To create a smart energy supply solution Frederiksberg Forsyning, a publicly owned utility company in Copenhagen designed with the aim of optimizing their supply network and create efficiency savings. But one of the issues with doing this is the reliability of data, with utility companies often reliant on customers for monthly or yearly meter readings.
To address this, the company created a connectivity network across the municipality and then installed sensors in their pipelines to gauge usage from the point of production to the substation and on to the end-customer. By doing so, they went from getting infrequent customer readings to 700 data points a second, seeing savings on water loss and energy use.
City in the Netherlands, The Hague is attracting tourists with its numerous tourist destinations. The city's municipality office was keen to explore lighting options for the area, not simply using aesthetically pleasing street lights, but dynamic ones that could be used to improve energy performance and be remotely controlled in real time.
To overcome this challenge, the leading provider of classic streetlight DE NOOD, in partnership with intelligent lighting company Tvilight, have installed lighting that respects the look and feel of the area. They utilize cutting-edge smart city data management and technology to offer better control. Improving the lighting systems in the city, the integrated motion sensors empower the lamps to adjust their brightness automatically based on real-time human presence.

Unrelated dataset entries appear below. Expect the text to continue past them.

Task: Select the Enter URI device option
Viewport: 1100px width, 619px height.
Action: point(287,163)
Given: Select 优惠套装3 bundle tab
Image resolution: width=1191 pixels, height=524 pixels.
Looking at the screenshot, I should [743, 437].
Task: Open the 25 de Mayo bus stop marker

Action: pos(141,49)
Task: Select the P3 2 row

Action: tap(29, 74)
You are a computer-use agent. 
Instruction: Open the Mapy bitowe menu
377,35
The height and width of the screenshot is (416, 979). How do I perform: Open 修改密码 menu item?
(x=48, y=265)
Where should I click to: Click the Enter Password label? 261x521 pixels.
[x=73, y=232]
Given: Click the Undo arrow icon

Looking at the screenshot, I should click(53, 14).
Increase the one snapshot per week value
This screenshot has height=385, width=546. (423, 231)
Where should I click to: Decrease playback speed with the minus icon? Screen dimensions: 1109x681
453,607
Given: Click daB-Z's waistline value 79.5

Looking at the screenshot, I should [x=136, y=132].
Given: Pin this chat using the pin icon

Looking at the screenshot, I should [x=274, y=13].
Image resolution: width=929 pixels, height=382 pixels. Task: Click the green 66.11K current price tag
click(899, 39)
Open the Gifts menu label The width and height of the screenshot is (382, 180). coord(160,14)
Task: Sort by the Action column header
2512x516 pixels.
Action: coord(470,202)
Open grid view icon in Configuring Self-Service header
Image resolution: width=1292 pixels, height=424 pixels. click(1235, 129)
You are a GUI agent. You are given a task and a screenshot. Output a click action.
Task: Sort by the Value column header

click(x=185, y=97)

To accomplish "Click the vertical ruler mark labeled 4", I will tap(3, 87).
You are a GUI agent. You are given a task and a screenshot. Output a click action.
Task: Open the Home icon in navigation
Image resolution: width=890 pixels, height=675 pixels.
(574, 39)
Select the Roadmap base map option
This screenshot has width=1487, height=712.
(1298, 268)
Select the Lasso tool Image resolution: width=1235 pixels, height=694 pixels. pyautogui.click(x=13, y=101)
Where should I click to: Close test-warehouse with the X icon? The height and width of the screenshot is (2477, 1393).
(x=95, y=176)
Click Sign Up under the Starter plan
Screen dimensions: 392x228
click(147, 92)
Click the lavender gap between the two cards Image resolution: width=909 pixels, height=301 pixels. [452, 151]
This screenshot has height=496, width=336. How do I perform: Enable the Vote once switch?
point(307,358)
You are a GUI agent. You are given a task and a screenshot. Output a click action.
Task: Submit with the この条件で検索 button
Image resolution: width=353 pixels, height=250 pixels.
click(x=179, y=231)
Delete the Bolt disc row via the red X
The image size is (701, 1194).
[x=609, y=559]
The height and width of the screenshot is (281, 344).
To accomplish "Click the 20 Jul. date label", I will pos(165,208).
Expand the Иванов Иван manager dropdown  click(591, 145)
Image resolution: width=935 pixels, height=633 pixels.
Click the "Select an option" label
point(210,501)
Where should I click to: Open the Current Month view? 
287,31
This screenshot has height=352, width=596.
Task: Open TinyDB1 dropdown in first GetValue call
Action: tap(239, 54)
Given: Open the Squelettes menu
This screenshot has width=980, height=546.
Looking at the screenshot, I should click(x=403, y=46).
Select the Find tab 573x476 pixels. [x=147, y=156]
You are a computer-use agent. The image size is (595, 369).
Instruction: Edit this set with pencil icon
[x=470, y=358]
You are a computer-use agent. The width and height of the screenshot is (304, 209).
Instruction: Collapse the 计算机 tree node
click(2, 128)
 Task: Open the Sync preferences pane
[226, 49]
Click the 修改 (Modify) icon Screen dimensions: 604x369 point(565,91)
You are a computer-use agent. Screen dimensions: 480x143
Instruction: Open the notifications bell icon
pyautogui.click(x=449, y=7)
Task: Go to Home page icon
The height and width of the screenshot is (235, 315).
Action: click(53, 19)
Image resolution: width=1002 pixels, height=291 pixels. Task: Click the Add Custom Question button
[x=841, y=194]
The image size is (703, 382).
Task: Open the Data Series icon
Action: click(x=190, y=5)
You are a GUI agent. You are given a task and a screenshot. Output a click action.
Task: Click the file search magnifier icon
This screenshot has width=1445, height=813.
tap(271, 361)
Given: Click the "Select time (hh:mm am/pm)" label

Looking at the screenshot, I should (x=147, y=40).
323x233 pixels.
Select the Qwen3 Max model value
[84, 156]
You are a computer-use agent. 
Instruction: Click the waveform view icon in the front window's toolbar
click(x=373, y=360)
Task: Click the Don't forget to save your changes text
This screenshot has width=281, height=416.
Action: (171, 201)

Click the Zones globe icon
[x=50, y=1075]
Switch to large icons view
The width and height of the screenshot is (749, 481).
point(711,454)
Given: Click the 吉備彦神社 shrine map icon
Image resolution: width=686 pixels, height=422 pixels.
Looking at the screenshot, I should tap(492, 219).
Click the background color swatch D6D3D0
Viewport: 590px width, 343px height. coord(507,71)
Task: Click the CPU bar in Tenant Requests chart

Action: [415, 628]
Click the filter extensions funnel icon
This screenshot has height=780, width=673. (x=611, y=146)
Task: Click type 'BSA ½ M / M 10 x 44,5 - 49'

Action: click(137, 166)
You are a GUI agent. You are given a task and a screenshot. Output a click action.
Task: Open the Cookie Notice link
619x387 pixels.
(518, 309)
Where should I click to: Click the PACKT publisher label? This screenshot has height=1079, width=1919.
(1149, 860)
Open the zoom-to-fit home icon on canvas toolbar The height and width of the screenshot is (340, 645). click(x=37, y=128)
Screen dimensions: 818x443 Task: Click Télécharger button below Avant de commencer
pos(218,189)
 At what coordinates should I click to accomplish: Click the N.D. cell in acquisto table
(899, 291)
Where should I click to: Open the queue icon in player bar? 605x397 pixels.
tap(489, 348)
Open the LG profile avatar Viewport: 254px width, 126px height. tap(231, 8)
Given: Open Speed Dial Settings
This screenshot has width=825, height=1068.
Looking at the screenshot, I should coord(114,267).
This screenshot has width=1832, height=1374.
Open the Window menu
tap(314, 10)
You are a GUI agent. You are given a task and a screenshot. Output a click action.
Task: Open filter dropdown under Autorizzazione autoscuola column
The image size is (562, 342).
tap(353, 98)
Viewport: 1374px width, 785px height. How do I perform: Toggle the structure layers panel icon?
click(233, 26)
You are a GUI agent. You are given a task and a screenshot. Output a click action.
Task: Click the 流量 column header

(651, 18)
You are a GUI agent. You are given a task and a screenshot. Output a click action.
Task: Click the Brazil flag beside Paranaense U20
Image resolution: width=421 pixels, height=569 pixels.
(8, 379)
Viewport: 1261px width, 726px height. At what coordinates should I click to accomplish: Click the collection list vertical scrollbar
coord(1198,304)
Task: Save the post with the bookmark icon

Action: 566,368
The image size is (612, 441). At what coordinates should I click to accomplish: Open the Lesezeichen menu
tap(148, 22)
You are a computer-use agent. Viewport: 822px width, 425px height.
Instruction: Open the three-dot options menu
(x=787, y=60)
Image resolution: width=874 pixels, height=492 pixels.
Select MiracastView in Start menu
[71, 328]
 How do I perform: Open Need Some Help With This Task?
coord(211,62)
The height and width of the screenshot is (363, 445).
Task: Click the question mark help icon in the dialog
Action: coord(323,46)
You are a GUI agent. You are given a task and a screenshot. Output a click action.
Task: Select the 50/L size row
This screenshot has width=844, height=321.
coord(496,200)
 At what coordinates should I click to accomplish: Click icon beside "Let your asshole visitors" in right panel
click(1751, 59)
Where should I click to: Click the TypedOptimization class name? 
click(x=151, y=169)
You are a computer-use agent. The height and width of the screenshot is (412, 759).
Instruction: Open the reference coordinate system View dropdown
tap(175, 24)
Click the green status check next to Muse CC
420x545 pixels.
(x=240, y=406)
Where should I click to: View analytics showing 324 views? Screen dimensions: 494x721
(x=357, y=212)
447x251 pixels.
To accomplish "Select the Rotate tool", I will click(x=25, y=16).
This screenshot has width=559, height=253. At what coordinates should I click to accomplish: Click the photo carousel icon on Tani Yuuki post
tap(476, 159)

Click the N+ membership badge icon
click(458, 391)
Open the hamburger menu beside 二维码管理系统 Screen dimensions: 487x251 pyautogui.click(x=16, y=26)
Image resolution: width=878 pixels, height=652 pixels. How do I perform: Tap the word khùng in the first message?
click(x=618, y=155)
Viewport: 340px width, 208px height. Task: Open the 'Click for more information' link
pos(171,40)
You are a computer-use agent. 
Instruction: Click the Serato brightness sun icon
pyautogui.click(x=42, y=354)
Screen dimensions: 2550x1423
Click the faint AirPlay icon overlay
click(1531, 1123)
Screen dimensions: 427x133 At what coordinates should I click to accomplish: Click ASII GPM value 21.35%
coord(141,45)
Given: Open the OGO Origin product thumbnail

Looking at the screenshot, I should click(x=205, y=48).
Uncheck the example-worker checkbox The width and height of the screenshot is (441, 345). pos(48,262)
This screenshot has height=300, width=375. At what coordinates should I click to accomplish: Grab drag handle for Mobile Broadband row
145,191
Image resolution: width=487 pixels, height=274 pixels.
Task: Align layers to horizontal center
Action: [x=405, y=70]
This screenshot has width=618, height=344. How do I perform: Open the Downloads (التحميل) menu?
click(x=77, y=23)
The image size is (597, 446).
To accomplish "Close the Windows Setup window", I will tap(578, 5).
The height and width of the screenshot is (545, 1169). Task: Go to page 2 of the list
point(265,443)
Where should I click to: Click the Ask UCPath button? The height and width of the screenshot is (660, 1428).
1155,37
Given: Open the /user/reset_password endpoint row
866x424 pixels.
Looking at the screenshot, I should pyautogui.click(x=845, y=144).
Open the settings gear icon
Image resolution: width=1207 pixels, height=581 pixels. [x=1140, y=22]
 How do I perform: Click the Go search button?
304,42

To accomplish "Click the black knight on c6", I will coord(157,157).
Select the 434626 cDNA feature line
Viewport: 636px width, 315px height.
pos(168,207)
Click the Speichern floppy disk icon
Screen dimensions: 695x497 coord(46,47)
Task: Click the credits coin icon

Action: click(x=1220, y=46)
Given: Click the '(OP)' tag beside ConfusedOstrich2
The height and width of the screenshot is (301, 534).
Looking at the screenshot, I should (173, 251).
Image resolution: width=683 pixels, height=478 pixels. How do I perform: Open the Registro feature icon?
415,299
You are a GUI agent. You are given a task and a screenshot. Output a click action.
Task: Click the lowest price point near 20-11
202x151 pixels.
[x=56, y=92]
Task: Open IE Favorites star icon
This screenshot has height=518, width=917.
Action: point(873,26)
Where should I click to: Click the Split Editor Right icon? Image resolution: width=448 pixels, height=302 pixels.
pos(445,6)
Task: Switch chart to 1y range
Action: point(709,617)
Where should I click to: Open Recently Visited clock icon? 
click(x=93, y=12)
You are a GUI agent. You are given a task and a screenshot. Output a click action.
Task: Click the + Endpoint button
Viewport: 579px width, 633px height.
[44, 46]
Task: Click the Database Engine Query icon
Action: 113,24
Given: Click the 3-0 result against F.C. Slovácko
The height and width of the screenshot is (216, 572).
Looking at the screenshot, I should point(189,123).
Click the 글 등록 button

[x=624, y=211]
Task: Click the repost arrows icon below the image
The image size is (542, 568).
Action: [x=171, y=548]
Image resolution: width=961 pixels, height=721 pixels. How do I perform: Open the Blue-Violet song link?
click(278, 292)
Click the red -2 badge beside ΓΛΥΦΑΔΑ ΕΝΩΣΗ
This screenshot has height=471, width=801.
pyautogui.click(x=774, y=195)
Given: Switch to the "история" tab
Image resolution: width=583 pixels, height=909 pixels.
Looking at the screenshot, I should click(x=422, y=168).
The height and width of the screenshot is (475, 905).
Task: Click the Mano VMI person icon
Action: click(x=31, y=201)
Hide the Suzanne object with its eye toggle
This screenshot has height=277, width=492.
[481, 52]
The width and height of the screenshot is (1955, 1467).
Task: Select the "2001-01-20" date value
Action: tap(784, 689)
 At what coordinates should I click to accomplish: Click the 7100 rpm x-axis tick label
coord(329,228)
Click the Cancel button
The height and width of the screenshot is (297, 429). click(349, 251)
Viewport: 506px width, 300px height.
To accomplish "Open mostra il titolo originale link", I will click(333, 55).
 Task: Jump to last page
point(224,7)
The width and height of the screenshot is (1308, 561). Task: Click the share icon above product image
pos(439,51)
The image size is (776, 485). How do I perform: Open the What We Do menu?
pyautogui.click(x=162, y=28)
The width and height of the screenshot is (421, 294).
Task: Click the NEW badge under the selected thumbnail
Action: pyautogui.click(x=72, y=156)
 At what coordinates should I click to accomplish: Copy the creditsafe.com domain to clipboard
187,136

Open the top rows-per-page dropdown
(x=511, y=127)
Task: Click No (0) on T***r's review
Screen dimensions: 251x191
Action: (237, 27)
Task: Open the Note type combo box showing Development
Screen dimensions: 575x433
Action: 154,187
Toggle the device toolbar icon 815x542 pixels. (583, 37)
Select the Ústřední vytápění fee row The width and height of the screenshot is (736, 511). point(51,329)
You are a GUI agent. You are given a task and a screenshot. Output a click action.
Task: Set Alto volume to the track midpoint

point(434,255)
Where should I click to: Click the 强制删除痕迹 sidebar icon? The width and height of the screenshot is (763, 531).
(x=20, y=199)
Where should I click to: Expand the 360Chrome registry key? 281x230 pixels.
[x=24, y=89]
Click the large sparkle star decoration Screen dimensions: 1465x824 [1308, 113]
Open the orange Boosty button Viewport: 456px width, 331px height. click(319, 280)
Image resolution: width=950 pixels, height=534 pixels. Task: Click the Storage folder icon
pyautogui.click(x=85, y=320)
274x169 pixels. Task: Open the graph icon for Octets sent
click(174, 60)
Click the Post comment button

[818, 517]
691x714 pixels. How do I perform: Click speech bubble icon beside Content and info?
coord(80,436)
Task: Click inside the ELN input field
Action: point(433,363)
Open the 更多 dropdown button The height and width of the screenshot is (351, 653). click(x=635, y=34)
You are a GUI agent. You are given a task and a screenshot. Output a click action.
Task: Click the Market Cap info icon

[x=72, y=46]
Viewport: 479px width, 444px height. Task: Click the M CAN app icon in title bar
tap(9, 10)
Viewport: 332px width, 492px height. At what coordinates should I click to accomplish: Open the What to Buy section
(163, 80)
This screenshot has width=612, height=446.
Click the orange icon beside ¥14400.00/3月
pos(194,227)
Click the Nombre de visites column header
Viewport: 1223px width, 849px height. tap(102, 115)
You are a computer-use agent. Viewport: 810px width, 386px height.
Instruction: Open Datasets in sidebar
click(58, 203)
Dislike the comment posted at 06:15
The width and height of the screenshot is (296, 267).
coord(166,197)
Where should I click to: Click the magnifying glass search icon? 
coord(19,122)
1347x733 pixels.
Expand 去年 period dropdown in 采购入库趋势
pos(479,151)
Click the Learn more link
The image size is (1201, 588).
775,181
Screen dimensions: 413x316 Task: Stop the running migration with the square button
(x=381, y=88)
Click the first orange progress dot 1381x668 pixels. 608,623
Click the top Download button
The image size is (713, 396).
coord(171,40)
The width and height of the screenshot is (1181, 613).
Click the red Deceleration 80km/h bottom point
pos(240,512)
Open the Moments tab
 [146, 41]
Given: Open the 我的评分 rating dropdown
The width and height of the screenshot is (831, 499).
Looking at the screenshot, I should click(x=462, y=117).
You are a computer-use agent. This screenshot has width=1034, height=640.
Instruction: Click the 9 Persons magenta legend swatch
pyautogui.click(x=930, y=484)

Brussels relies on 4 train lines, 17 tram lines and 50 bus lines that serve its residents where they need to go. The company that runs these services, named STIB–MIVB, tracks 401 million journeys a year and 1,200 vehicles. To lever the stream of big data, the company teamed up with SAP and Cubis to access the analytics required to advance customer service and operate the system more efficiently.
With improving the commuters' and visitors' experience, the collaboration has enabled more proactive vehicle maintenance, greater transparency when it comes to using of public funds, the ability to cater for passengers with disabilities and lessened environmental impact.
Brian Duffy, SAP's Europe, Middle East, and Africa north regional president says, "Cities are full of data that can help us better understand travel times, routes and crunch points on a network. If used in the right way, data insights can help people get to where they are going faster, more efficiently and more reliably."
In summary, taking steps into digital space can benefit the cities globally and support the cities leaders to perform innovative ways en route to making their cities smarter. Smart-city technologies assist cities to get more out of their assets, whether they have wide-ranging legacy systems. Smart cities transform the economics of infrastructure and build a room for partnerships and private-sector participation.